Fred Morgan used to sneak his uncle’s Led Zeppelin LPs, the early albums including the 1969 eponymous debut and 1973’s “Houses of the Holy.”
There was something life-altering about John Bonham’s drumming; Morgan, then a fledgling drummer, was enamored.
“When I heard John Bonham and I heard his bass drum, it got me more into playing drums,” said the Tucson Symphony Orchestra percussionist, who might get a chance to channel his inner Bonham when the orchestra performs “Music of Led Zeppelin: A Rock Symphony” on Friday, March 25. “A lot of drummers I knew, older drummers, really liked John Bonham and I remember hearing a lot about him when I was learning to play. I used to listen to the LPs.”
“The Music of Led Zeppelin” is a production of Windborne Music, a group that produces symphony concerts based on the music of famous rock bands. Led Zeppelin was the first one, created by Brent Havens and featuring a rock band fronted by vocalist Randy Jackson. The two-plus-hour show surveys 18 of the British rock band’s greatest hits, including the haunting “Stairway to Heaven,” ranked in the top five of various all-time greatest rock songs lists. Also expect to hear “Heartbreaker,” “Black Dog” and “Immigrant Song.”
In a written statement, Havens said his concept with the Zep show was “to take the music as close to the originals as we could and then add some colors to enhance what Zep had done.”
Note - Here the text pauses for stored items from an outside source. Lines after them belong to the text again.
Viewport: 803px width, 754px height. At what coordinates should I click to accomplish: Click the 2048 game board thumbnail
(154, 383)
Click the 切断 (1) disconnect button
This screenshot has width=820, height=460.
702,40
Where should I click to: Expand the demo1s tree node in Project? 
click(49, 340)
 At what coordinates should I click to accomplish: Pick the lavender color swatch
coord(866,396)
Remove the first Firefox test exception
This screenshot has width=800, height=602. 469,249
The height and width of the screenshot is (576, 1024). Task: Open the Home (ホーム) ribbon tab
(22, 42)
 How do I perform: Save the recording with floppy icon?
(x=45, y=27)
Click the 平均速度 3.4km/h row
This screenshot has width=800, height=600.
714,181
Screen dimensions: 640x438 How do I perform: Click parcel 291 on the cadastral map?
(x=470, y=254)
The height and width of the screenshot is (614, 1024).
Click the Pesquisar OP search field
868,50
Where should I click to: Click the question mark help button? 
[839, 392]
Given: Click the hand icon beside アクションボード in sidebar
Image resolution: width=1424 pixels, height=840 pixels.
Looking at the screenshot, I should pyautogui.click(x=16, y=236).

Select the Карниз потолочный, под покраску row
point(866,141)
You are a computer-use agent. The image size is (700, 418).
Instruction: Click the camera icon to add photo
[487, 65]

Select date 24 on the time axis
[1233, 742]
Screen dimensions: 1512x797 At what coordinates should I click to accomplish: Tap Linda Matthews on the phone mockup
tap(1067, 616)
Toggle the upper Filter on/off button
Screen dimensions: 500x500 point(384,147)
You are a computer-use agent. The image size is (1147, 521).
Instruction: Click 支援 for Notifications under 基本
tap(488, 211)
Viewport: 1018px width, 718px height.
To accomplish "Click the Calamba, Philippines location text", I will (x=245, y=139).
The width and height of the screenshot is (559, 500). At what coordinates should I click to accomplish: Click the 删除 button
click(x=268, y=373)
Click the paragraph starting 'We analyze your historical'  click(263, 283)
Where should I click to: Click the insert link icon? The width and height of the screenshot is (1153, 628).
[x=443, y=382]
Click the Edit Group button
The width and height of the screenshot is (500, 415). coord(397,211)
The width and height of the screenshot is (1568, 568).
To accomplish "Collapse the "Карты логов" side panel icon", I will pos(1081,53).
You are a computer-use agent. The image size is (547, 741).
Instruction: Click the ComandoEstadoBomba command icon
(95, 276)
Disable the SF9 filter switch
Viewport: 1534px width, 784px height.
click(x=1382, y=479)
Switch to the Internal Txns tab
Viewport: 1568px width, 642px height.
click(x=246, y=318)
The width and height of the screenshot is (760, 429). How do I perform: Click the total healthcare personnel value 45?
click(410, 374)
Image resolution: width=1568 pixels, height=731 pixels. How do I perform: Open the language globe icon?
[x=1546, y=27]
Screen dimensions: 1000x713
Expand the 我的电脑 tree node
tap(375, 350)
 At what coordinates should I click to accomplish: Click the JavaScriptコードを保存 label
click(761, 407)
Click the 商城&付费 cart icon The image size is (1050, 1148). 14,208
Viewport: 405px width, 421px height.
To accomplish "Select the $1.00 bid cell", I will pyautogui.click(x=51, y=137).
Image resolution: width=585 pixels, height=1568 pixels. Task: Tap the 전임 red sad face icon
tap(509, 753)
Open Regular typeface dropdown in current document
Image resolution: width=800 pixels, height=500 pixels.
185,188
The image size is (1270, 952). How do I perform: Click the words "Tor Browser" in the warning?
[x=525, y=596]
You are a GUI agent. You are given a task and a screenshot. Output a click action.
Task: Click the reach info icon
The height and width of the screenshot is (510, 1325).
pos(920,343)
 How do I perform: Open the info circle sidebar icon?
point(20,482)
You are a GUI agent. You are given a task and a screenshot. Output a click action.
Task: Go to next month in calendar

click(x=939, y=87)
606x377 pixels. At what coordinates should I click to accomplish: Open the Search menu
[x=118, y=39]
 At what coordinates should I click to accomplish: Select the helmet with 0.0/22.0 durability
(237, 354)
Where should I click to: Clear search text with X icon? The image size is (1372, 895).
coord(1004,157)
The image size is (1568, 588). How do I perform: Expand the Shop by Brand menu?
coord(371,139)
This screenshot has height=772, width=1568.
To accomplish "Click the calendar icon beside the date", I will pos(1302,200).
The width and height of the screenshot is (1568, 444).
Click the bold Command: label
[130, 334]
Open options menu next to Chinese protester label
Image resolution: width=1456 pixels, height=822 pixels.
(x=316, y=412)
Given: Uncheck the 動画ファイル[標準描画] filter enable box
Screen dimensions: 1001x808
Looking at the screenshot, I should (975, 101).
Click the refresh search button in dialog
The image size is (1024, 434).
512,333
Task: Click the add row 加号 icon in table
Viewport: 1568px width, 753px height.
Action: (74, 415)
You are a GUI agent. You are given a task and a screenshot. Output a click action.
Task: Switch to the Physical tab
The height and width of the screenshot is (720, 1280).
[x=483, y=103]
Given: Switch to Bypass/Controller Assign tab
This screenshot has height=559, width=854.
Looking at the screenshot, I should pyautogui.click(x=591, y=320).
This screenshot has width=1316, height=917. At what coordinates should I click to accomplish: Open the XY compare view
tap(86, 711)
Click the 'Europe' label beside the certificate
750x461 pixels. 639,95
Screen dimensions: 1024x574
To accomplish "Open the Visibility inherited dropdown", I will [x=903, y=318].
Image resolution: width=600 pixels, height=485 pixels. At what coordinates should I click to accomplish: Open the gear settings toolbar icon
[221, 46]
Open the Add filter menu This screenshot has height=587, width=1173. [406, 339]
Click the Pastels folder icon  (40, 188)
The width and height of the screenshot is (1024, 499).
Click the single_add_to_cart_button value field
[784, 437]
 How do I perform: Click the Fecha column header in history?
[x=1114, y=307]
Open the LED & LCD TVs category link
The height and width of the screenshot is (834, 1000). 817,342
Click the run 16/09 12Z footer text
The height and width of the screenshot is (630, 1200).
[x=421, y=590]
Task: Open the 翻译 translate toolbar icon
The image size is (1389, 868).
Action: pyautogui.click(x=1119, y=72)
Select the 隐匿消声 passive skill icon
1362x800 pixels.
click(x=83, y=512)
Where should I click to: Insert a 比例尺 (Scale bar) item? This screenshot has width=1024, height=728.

“The wonderful thing with an orchestra is that you have an entire palette to call upon,” he said. “The band is reproducing what Led Zeppelin did on the albums, verbatim, and then having an orchestra behind the band gives the music a richness, a whole different feel, a whole different sense of power.”
Morgan, 36, is fully anticipating experiencing some sort of flashback to his youth when he is on stage Friday night. And that may come when they perform his all-time favorite Led Zeppelin song “Good Times Bad Times.”
“That was the tune that everyone heard John Bonham for the first time,” he said.